La puissance supérieure de l'armée de Poutine semble être incontestable. Il suffit d'écouter des experts renommés comme Markus Reisner ou Alexander Gabuev, qui ont mis en garde contre une victoire de la Russie si l'aide occidentale à l'Ukraine n'augmentait pas massivement.
Le colonel de l'armée autrichienne Markus Reisner justifie cet avertissement en premier lieu par les ressources plus importantes de la Russie, qui sont décisives dans cette guerre d'usure.
Alexander Gabuev considère, lui aussi, que la Russie a l'avantage sur les champs de bataille parce qu'elle «peut déployer plus de soldats, d'équipements et de munitions» et continue de transformer cette supériorité en petits gains territoriaux.
Selon cet expert, la suprématie militaire de Moscou est la raison principale pour laquelle Vladimir Poutine a jusqu'à présent tout fait pour empêcher le cessez-le-feu de 30 jours exigé par l'Ukraine, les Etats-Unis et l'UE. Par conséquent, il ne s'attend pas à ce que les négociations d'Istanbul mènent à des avancées significatives vers la fin de la guerre.
Cette position de force est répétée à l'infini par les influenceurs de guerre et les bots russes sur tous les réseaux sociaux. En mai, lors du grand défilé du 80e jour de la victoire à Moscou, Poutine a manifestement accordé une importance particulière aux chars de combat T-90 et T-80 qui semblaient tout juste sortir de l'usine. Ces colonnes de chars formaient un contraste frappant avec les années précédentes, lorsque seul un maigre matériel de guerre lourd avait grondé sur la Place Rouge le 9 mai.
Des images du défilé sont aussitôt apparues en masse dans les réseaux sociaux comme preuve contraire à la thèse occidentale qui soutient que les dépôts de chars russes sont vidés. La veille des négociations d'Istanbul, le propagandiste en chef de Poutine, Vladimir Soloviev, jamais à court de rhétorique sur l'escalade, a demandé dans son émission de radio «Plein contact»:
A son avis, il serait bien mieux de «mettre sur une liste de criminels de guerre russes» tous les «monstres de la cocaïne» et les «trous du *** d'hommes d'Etat nazis» qui le proposent.
Mais le récit de la puissance russe est de plus en plus remis en question.

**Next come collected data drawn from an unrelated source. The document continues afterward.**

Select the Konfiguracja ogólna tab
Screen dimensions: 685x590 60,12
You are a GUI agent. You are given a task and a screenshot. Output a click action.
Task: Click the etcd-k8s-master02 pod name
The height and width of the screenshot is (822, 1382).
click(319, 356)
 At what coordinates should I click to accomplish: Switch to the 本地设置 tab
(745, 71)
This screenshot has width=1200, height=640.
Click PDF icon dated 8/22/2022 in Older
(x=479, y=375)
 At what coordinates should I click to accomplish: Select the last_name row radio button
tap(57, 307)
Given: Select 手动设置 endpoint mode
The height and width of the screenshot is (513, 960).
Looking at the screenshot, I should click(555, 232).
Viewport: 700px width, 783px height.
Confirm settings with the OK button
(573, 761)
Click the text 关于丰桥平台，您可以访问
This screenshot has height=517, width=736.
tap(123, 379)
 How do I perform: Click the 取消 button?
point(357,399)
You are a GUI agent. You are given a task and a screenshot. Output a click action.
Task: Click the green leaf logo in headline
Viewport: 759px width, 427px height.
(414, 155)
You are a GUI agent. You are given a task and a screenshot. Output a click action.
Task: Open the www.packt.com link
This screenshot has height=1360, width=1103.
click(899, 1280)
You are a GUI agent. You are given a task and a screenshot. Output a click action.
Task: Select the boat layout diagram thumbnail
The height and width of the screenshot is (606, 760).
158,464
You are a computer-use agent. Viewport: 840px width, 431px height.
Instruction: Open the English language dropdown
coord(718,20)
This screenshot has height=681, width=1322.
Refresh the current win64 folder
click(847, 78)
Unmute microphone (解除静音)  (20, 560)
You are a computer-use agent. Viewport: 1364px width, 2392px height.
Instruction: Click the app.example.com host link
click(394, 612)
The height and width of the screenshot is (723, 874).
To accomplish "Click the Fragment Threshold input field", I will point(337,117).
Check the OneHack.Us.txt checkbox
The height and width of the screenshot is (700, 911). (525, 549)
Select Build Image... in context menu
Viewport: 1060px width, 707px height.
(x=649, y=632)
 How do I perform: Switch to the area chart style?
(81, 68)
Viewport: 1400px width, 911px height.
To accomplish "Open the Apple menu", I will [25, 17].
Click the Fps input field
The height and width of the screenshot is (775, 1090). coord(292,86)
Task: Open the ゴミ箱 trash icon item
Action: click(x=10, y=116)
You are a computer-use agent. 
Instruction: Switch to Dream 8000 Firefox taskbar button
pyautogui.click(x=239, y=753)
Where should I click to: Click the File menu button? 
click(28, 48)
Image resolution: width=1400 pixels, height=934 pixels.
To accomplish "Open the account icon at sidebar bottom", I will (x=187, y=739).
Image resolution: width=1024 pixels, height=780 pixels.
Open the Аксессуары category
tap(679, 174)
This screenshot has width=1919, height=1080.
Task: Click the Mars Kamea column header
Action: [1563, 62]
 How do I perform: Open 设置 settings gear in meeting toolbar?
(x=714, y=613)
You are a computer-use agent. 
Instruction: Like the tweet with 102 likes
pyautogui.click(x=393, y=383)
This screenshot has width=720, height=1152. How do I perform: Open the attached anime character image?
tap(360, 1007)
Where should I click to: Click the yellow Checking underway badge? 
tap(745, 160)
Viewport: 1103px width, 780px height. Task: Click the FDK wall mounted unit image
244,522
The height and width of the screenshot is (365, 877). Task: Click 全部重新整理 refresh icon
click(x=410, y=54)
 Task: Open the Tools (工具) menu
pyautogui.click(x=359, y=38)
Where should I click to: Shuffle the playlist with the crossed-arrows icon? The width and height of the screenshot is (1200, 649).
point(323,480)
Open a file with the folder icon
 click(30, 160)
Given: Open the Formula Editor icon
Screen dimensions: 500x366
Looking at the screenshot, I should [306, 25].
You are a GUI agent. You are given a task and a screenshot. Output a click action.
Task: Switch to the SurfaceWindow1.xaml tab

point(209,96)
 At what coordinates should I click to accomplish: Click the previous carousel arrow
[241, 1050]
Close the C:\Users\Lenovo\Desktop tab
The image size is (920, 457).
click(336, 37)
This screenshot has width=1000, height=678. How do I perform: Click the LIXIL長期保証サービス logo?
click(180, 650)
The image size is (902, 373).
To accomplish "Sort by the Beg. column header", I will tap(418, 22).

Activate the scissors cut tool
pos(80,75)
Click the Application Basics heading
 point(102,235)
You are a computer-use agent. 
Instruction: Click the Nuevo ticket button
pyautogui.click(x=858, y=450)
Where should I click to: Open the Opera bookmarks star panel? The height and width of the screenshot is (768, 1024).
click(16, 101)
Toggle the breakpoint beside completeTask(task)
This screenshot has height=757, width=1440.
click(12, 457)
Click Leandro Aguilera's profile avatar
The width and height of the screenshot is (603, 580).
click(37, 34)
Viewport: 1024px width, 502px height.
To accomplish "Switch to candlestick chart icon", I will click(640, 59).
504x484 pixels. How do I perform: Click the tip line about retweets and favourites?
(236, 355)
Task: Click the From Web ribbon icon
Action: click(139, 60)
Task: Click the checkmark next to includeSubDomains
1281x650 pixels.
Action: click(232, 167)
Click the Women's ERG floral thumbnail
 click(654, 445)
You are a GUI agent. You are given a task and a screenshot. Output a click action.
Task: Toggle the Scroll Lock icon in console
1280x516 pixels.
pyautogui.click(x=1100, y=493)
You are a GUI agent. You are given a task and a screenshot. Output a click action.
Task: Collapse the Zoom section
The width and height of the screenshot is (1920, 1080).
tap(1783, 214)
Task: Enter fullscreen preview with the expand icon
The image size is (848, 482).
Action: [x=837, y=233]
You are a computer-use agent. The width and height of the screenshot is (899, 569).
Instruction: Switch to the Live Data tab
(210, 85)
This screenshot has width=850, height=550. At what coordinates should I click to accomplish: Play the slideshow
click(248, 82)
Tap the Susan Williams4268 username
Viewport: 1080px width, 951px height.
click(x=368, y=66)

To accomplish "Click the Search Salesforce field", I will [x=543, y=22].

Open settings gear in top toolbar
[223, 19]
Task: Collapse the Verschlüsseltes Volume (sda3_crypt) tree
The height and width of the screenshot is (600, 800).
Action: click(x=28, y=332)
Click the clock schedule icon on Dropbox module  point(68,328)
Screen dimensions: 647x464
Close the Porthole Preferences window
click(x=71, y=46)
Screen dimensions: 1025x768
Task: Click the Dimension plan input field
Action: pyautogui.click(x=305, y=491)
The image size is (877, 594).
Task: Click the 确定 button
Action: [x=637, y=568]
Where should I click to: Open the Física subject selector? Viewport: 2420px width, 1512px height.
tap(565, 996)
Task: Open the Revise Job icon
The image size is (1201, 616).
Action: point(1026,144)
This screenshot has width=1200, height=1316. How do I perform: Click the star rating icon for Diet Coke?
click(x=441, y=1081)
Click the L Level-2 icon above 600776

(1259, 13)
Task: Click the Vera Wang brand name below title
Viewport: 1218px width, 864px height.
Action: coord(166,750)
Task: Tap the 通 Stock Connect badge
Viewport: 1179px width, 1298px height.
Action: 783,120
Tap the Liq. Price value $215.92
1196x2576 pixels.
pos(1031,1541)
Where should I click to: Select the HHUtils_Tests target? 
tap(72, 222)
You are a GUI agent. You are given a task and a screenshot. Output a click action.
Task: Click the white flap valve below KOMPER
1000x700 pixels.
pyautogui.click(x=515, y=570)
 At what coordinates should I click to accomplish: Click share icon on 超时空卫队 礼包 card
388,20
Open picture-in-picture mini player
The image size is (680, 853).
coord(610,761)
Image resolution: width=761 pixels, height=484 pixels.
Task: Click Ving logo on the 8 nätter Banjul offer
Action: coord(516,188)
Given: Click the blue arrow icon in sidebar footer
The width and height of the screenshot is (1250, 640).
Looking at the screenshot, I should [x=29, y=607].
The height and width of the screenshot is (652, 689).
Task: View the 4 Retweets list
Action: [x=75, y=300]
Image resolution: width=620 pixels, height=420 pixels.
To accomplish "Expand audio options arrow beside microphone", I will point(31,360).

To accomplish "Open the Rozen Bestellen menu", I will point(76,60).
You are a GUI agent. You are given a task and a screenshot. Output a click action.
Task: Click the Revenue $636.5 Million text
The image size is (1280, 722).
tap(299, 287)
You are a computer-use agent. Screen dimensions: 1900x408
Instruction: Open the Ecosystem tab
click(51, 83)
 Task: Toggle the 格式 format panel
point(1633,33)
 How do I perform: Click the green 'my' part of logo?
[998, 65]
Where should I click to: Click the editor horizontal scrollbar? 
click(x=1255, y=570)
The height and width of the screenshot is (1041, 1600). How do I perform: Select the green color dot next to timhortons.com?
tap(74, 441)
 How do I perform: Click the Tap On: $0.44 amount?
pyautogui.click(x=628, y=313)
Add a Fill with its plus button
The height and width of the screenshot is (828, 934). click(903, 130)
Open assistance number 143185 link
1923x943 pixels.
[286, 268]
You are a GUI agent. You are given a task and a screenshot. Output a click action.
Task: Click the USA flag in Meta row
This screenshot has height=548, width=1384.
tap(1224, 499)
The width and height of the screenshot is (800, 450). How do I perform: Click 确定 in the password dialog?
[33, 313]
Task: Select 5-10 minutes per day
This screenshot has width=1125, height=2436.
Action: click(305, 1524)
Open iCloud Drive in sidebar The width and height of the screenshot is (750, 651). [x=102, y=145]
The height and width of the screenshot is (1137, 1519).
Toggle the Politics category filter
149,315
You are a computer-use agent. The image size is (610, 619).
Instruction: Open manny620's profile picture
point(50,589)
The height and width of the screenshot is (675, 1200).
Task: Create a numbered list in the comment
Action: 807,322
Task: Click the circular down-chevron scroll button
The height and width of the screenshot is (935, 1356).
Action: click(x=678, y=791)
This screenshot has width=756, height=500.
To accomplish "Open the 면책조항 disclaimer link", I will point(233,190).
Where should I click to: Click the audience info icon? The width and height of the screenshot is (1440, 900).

Le major général Christian Freuding a récemment constaté dans une interview que «Poutine ne peut plus gagner cette guerre militairement». Le chef de l'état-major spécial Ukraine de l'armée allemande a justifié cette position par l'impasse qui prévaut depuis des mois sur les fronts.
De plus, il estime que le réveil de l'industrie européenne de l'armement pourrait produire du matériel de guerre de manière «plus durable» que l'économie de guerre russe dirigée par l'Etat.
Marcus Keupp, professeur d'économie militaire à l'EPF de Zurich, est encore plus clair. Sa récente interview sur la chaîne de télévision ZDF a fait grand bruit. Il y appelait à ne plus croire «aux contes de fées sur la Russie» pour ne pas devenir une victime docile de la propagande russe.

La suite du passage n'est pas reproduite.